**ABOUT THIS EXERCISE**
Return the records in full, exactly as given.

#### DATASET ####

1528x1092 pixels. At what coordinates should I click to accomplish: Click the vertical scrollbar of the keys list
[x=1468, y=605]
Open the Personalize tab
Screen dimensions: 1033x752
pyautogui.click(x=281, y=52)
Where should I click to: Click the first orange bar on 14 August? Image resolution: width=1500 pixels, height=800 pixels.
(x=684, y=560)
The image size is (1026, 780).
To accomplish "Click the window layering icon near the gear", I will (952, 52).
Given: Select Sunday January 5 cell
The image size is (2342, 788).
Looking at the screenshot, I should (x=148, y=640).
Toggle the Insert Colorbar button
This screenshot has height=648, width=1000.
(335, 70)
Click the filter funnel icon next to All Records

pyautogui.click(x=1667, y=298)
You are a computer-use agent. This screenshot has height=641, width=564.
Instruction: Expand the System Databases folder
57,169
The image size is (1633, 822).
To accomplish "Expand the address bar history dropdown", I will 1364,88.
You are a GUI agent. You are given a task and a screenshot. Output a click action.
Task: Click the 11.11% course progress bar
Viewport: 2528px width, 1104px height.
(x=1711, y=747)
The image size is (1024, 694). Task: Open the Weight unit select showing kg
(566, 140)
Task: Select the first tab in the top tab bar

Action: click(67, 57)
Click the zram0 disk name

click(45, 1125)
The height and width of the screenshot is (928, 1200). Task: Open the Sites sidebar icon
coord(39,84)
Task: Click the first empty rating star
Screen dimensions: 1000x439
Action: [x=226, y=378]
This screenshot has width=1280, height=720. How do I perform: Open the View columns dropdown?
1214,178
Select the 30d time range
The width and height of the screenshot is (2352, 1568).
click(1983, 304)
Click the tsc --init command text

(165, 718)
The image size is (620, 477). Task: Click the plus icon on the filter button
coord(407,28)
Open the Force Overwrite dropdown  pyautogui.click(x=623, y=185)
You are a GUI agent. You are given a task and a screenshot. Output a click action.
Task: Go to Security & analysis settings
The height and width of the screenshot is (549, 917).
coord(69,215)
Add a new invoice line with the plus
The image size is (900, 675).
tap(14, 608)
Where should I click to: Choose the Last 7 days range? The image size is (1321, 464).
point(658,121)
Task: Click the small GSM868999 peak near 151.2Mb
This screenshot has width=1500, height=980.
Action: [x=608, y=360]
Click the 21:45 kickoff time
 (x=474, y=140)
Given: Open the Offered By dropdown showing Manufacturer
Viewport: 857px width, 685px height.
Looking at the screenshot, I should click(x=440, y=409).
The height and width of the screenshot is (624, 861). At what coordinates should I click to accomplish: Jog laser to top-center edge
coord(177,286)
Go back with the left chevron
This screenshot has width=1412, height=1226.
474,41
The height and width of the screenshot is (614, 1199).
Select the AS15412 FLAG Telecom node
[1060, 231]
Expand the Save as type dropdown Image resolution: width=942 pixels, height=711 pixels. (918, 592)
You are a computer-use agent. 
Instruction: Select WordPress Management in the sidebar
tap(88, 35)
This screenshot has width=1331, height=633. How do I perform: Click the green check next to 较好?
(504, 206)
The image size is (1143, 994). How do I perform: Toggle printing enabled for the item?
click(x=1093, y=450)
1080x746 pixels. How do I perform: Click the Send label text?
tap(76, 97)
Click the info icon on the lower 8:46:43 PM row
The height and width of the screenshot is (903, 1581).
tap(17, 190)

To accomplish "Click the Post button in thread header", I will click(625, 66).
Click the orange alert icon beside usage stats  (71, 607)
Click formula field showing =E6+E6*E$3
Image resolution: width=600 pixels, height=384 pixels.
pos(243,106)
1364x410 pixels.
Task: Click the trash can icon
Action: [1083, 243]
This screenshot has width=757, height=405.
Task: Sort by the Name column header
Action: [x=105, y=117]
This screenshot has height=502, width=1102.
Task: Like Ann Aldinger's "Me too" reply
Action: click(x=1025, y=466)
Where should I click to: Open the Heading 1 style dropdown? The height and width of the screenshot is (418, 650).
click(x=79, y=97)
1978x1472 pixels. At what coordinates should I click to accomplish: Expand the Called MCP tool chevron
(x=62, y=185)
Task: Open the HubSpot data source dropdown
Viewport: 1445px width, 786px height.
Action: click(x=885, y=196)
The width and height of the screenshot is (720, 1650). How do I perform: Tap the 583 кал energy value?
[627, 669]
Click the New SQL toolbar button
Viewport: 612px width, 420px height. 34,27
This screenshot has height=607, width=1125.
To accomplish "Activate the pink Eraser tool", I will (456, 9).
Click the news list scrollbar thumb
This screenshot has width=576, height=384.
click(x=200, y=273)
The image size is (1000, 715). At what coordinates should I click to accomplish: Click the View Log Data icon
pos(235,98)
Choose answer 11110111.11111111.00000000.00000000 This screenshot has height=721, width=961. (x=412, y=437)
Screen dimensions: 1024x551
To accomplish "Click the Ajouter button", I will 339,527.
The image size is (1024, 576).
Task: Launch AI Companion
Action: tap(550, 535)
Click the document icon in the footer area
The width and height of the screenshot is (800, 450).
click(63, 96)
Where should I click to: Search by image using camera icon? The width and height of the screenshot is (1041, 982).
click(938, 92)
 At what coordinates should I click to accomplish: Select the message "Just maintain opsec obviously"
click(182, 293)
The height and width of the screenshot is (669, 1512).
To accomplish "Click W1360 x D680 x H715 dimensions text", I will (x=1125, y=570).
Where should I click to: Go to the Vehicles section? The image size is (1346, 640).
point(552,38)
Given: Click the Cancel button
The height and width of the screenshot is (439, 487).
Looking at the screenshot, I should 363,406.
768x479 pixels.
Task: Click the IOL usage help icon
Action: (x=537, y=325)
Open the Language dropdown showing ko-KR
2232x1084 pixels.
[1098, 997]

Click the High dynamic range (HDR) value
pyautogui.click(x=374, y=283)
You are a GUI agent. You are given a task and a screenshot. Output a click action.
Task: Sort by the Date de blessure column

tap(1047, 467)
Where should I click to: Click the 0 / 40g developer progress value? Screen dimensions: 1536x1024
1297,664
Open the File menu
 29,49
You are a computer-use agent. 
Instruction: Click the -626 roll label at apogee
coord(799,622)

####

**RESULT**
1528x1092 pixels. At what coordinates should I click to accomplish: Click the vertical scrollbar of the keys list
[x=1468, y=605]
Open the Personalize tab
Screen dimensions: 1033x752
pyautogui.click(x=281, y=52)
Where should I click to: Click the first orange bar on 14 August? Image resolution: width=1500 pixels, height=800 pixels.
(x=684, y=560)
The image size is (1026, 780).
To accomplish "Click the window layering icon near the gear", I will (952, 52).
Given: Select Sunday January 5 cell
The image size is (2342, 788).
Looking at the screenshot, I should (x=148, y=640).
Toggle the Insert Colorbar button
This screenshot has height=648, width=1000.
(335, 70)
Click the filter funnel icon next to All Records

pyautogui.click(x=1667, y=298)
You are a computer-use agent. This screenshot has height=641, width=564.
Instruction: Expand the System Databases folder
57,169
The image size is (1633, 822).
To accomplish "Expand the address bar history dropdown", I will 1364,88.
You are a GUI agent. You are given a task and a screenshot. Output a click action.
Task: Click the 11.11% course progress bar
Viewport: 2528px width, 1104px height.
(x=1711, y=747)
The image size is (1024, 694). Task: Open the Weight unit select showing kg
(566, 140)
Task: Select the first tab in the top tab bar

Action: click(67, 57)
Click the zram0 disk name

click(45, 1125)
The height and width of the screenshot is (928, 1200). Task: Open the Sites sidebar icon
coord(39,84)
Task: Click the first empty rating star
Screen dimensions: 1000x439
Action: [x=226, y=378]
This screenshot has width=1280, height=720. How do I perform: Open the View columns dropdown?
1214,178
Select the 30d time range
The width and height of the screenshot is (2352, 1568).
click(1983, 304)
Click the tsc --init command text

(165, 718)
The image size is (620, 477). Task: Click the plus icon on the filter button
coord(407,28)
Open the Force Overwrite dropdown  pyautogui.click(x=623, y=185)
You are a GUI agent. You are given a task and a screenshot. Output a click action.
Task: Go to Security & analysis settings
The height and width of the screenshot is (549, 917).
coord(69,215)
Add a new invoice line with the plus
The image size is (900, 675).
tap(14, 608)
Where should I click to: Choose the Last 7 days range? The image size is (1321, 464).
point(658,121)
Task: Click the small GSM868999 peak near 151.2Mb
This screenshot has width=1500, height=980.
Action: [x=608, y=360]
Click the 21:45 kickoff time
 (x=474, y=140)
Given: Open the Offered By dropdown showing Manufacturer
Viewport: 857px width, 685px height.
Looking at the screenshot, I should click(x=440, y=409).
The height and width of the screenshot is (624, 861). At what coordinates should I click to accomplish: Jog laser to top-center edge
coord(177,286)
Go back with the left chevron
This screenshot has width=1412, height=1226.
474,41
The height and width of the screenshot is (614, 1199).
Select the AS15412 FLAG Telecom node
[1060, 231]
Expand the Save as type dropdown Image resolution: width=942 pixels, height=711 pixels. (918, 592)
You are a computer-use agent. 
Instruction: Select WordPress Management in the sidebar
tap(88, 35)
This screenshot has width=1331, height=633. How do I perform: Click the green check next to 较好?
(504, 206)
The image size is (1143, 994). How do I perform: Toggle printing enabled for the item?
click(x=1093, y=450)
1080x746 pixels. How do I perform: Click the Send label text?
tap(76, 97)
Click the info icon on the lower 8:46:43 PM row
The height and width of the screenshot is (903, 1581).
tap(17, 190)

To accomplish "Click the Post button in thread header", I will click(625, 66).
Click the orange alert icon beside usage stats  (71, 607)
Click formula field showing =E6+E6*E$3
Image resolution: width=600 pixels, height=384 pixels.
pos(243,106)
1364x410 pixels.
Task: Click the trash can icon
Action: [1083, 243]
This screenshot has width=757, height=405.
Task: Sort by the Name column header
Action: [x=105, y=117]
This screenshot has height=502, width=1102.
Task: Like Ann Aldinger's "Me too" reply
Action: click(x=1025, y=466)
Where should I click to: Open the Heading 1 style dropdown? The height and width of the screenshot is (418, 650).
click(x=79, y=97)
1978x1472 pixels. At what coordinates should I click to accomplish: Expand the Called MCP tool chevron
(x=62, y=185)
Task: Open the HubSpot data source dropdown
Viewport: 1445px width, 786px height.
Action: click(x=885, y=196)
The width and height of the screenshot is (720, 1650). How do I perform: Tap the 583 кал energy value?
[627, 669]
Click the New SQL toolbar button
Viewport: 612px width, 420px height. 34,27
This screenshot has height=607, width=1125.
To accomplish "Activate the pink Eraser tool", I will (456, 9).
Click the news list scrollbar thumb
This screenshot has width=576, height=384.
click(x=200, y=273)
The image size is (1000, 715). At what coordinates should I click to accomplish: Click the View Log Data icon
pos(235,98)
Choose answer 11110111.11111111.00000000.00000000 This screenshot has height=721, width=961. (x=412, y=437)
Screen dimensions: 1024x551
To accomplish "Click the Ajouter button", I will 339,527.
The image size is (1024, 576).
Task: Launch AI Companion
Action: tap(550, 535)
Click the document icon in the footer area
The width and height of the screenshot is (800, 450).
click(63, 96)
Where should I click to: Search by image using camera icon? The width and height of the screenshot is (1041, 982).
click(938, 92)
 At what coordinates should I click to accomplish: Select the message "Just maintain opsec obviously"
click(182, 293)
The height and width of the screenshot is (669, 1512).
To accomplish "Click W1360 x D680 x H715 dimensions text", I will (x=1125, y=570).
Where should I click to: Go to the Vehicles section? The image size is (1346, 640).
point(552,38)
Given: Click the Cancel button
The height and width of the screenshot is (439, 487).
Looking at the screenshot, I should 363,406.
768x479 pixels.
Task: Click the IOL usage help icon
Action: (x=537, y=325)
Open the Language dropdown showing ko-KR
2232x1084 pixels.
[1098, 997]

Click the High dynamic range (HDR) value
pyautogui.click(x=374, y=283)
You are a GUI agent. You are given a task and a screenshot. Output a click action.
Task: Sort by the Date de blessure column

tap(1047, 467)
Where should I click to: Click the 0 / 40g developer progress value? Screen dimensions: 1536x1024
1297,664
Open the File menu
 29,49
You are a computer-use agent. 
Instruction: Click the -626 roll label at apogee
coord(799,622)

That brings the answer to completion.